We are given information about two people, Andrew and Christian, walking in the same direction. We know their starting times and speeds. We need to find out at what time Christian will catch up with Andrew.

**step2** Calculating Andrew's head start distance

Andrew starts walking at noon (12:00 PM). Christian starts an hour later, which means Christian starts at 1:00 PM. This means Andrew walks for 1 hour before Christian even begins.
Andrew's speed is 3 miles per hour.
In that first hour, Andrew covers a distance of:
Distance = Speed × Time
Distance Andrew covers = 3 miles/hour × 1 hour = 3 miles.
So, when Christian starts at 1:00 PM, Andrew is already 3 miles ahead.

**step3** Determining the relative speed

Andrew is walking at 3 miles per hour. Christian is walking at 4 miles per hour.
Since Christian is walking faster and in the same direction, he is closing the gap between them.
The difference in their speeds is how fast Christian is gaining on Andrew:
Relative speed = Christian's speed - Andrew's speed
Relative speed = 4 miles/hour - 3 miles/hour = 1 mile per hour.
This means Christian closes the distance between them by 1 mile every hour.
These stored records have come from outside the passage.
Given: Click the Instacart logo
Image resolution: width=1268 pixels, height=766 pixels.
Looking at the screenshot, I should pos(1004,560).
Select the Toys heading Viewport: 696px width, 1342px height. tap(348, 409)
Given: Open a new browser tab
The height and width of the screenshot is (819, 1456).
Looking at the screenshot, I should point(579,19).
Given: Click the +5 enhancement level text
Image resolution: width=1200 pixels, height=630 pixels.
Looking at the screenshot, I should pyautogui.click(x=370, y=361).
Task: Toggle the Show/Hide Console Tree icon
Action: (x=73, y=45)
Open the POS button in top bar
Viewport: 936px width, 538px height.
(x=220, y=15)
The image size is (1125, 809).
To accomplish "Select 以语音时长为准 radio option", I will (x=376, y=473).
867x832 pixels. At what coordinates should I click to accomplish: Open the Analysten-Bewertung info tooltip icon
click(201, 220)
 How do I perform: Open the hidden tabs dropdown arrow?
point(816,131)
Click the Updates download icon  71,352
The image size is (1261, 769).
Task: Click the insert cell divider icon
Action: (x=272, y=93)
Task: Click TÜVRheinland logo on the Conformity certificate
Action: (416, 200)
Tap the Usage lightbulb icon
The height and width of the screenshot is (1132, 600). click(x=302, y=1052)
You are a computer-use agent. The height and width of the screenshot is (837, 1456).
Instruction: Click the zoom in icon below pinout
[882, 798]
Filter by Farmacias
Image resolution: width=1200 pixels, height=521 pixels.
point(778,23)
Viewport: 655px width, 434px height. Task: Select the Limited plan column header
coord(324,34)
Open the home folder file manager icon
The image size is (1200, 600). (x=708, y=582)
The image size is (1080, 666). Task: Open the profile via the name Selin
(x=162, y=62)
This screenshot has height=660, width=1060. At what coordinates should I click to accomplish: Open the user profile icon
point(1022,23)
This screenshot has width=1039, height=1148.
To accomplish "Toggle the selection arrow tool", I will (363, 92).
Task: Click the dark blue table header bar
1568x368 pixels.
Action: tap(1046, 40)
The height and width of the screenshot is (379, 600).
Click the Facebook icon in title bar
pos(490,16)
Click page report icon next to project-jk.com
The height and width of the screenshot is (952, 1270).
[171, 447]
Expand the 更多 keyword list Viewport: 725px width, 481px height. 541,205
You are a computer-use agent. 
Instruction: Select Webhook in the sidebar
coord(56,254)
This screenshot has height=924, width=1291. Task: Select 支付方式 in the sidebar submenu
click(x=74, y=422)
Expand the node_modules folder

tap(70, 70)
**step4** Calculating the time it takes Christian to catch up

Christian needs to close the 3-mile head start that Andrew has.
Christian closes the gap at a rate of 1 mile per hour.
Time to catch up = Distance to close / Relative speed
Time to catch up = 3 miles / 1 mile per hour = 3 hours.
It will take Christian 3 hours to close the 3-mile gap and catch up to Andrew.

**step5** Determining the catch-up time

Christian started walking at 1:00 PM.
It will take Christian 3 hours to catch up to Andrew.
To find the time Christian catches up, we add the time taken to Christian's start time:
Catch-up time = Christian's start time + Time to catch up
Catch-up time = 1:00 PM + 3 hours.
1:00 PM + 1 hour = 2:00 PM
2:00 PM + 1 hour = 3:00 PM
3:00 PM + 1 hour = 4:00 PM.
Christian will catch up with Andrew at 4:00 PM.